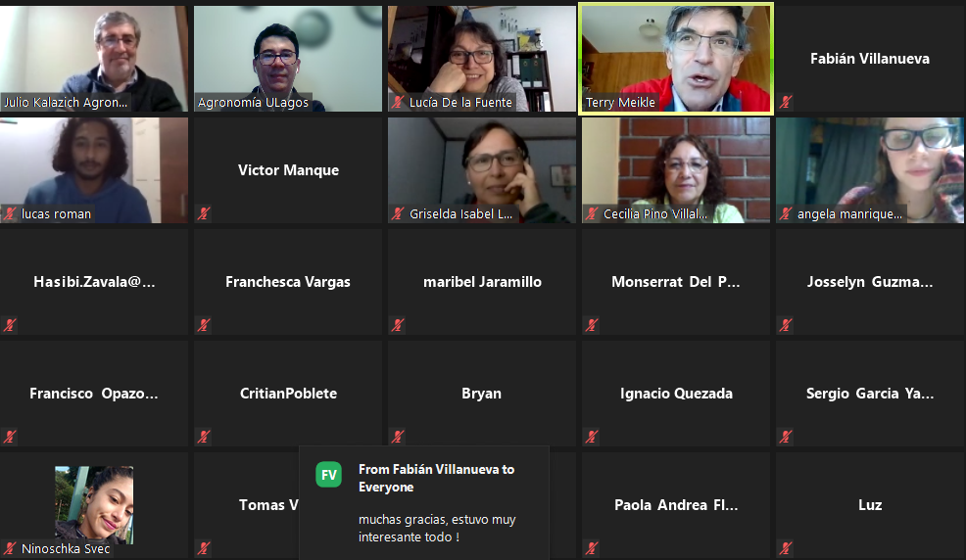The height and width of the screenshot is (560, 966).
Task: Open the chat message from Fabián Villanueva
Action: (424, 503)

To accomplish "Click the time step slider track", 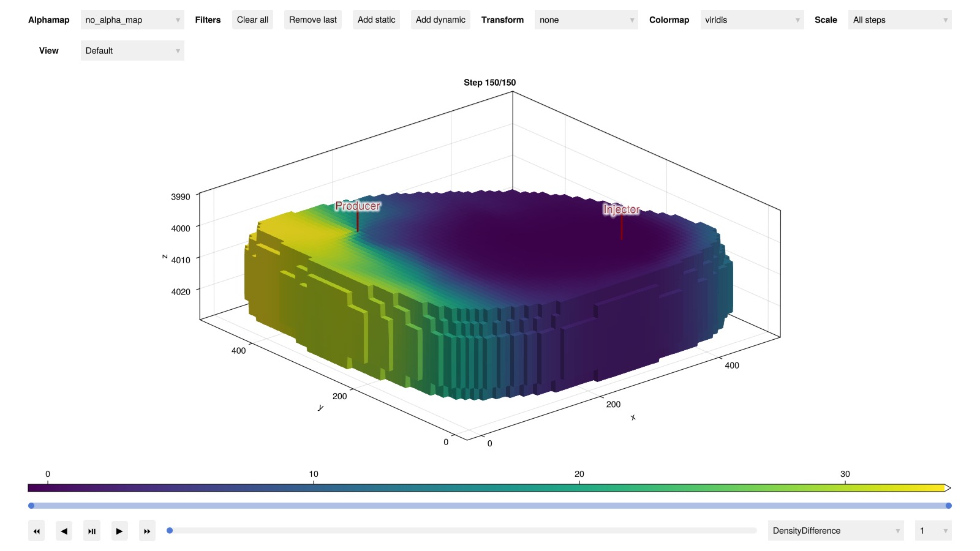I will point(462,531).
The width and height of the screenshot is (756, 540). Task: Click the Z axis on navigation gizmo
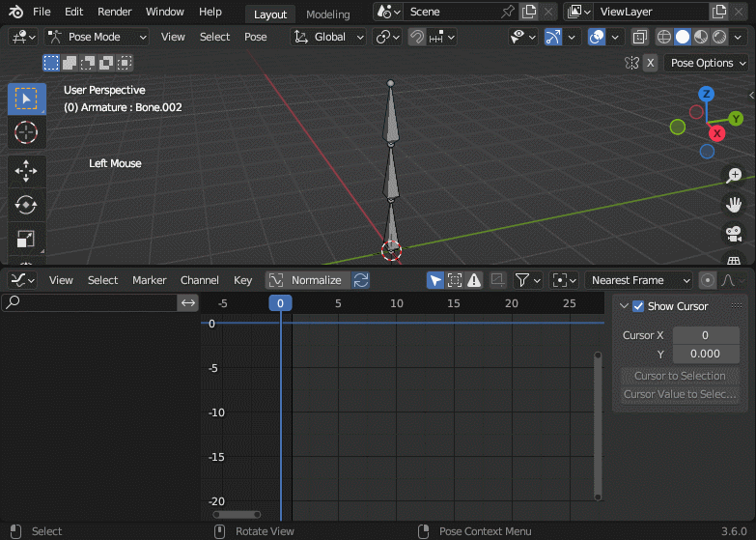pyautogui.click(x=707, y=94)
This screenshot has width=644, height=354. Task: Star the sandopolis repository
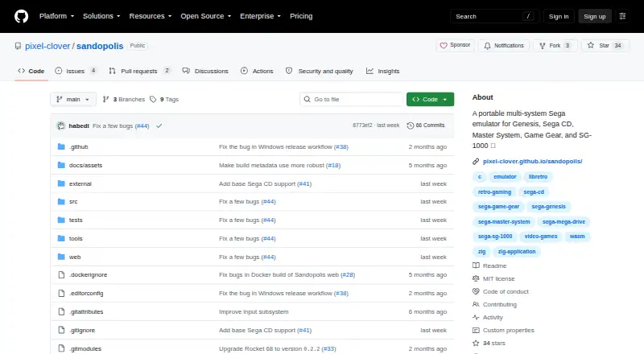tap(605, 46)
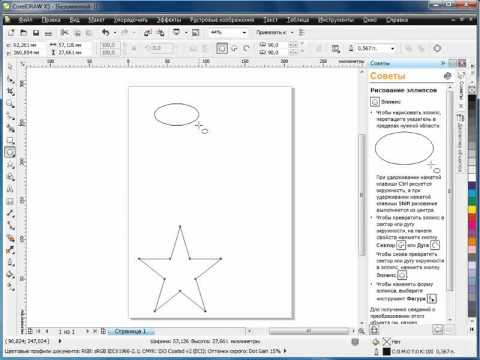Pick the yellow swatch in color palette
This screenshot has width=480, height=360.
coord(472,209)
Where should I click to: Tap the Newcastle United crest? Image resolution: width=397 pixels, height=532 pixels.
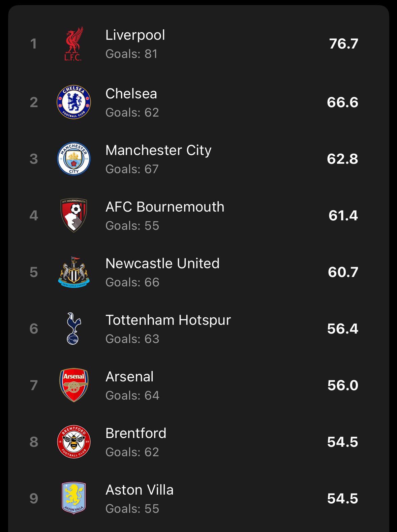73,272
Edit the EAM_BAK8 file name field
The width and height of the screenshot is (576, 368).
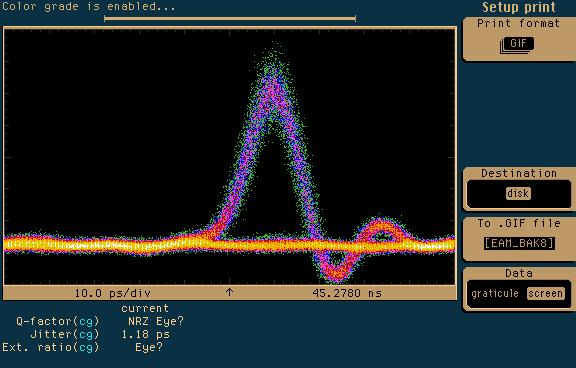[x=519, y=243]
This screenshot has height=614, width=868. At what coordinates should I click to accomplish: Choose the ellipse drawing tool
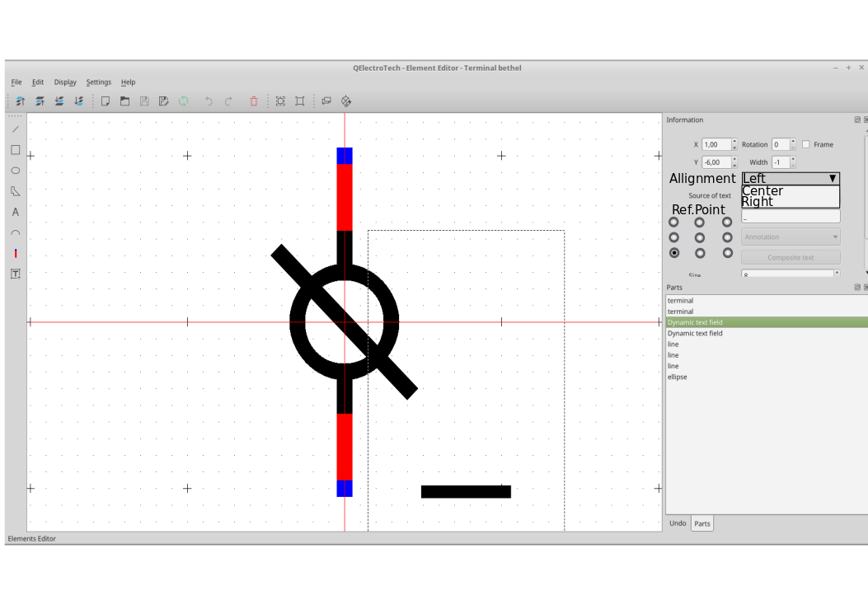coord(15,171)
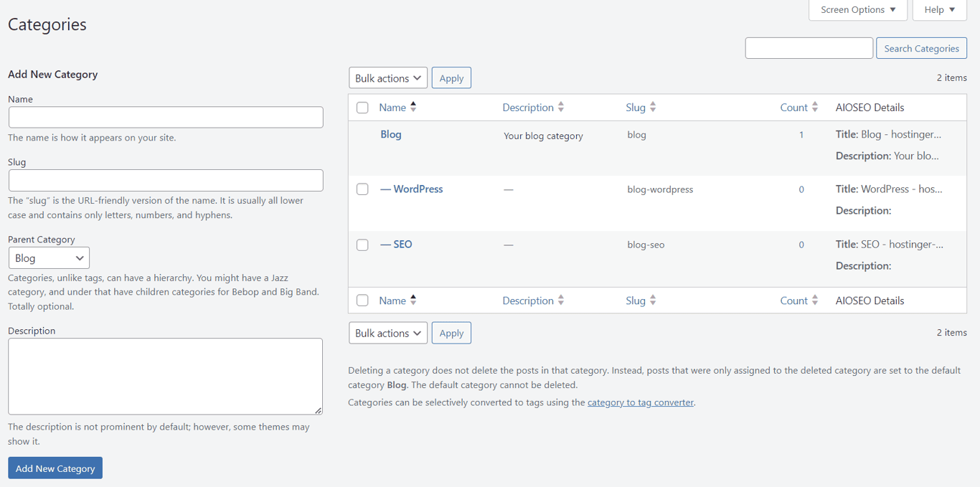The image size is (980, 487).
Task: Click inside the category Description textarea
Action: click(x=165, y=376)
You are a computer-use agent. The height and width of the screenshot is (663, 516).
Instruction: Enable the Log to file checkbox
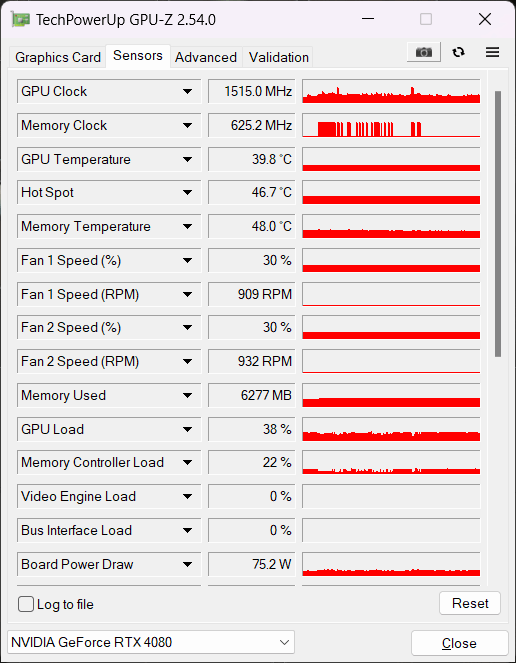pyautogui.click(x=25, y=604)
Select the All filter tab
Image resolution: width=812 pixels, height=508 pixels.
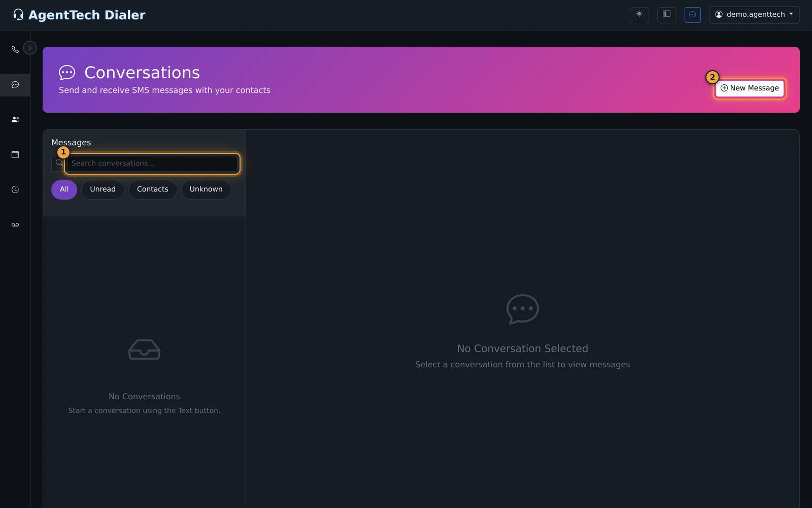click(x=64, y=189)

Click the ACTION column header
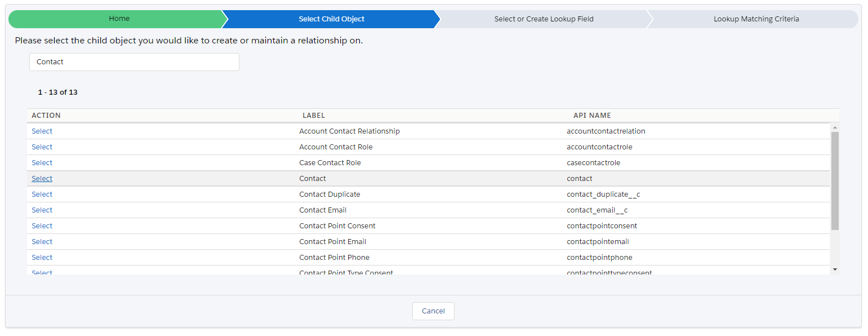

*-*-*

▶ [Work required]:
In the records, the line containing "This screenshot has width=644, height=354." starts the span and the final line ends it. Output exactly that span, both ends included, with no pictures and nothing else.

▶ [Written answer]:
This screenshot has width=644, height=354. Task: Star the sandopolis repository
tap(605, 46)
Pick the yellow swatch in color palette
This screenshot has width=480, height=360.
coord(472,209)
Where should I click to: Tap the Newcastle United crest? Image resolution: width=397 pixels, height=532 pixels.
73,272
Edit the EAM_BAK8 file name field
The width and height of the screenshot is (576, 368).
[x=519, y=243]
This screenshot has height=614, width=868. At what coordinates should I click to accomplish: Choose the ellipse drawing tool
coord(15,171)
The image size is (980, 487).
Task: Click inside the category Description textarea
Action: click(x=165, y=376)
You are a computer-use agent. The height and width of the screenshot is (663, 516).
Instruction: Enable the Log to file checkbox
pyautogui.click(x=25, y=604)
Select the All filter tab
Image resolution: width=812 pixels, height=508 pixels.
click(x=64, y=189)

Click the ACTION column header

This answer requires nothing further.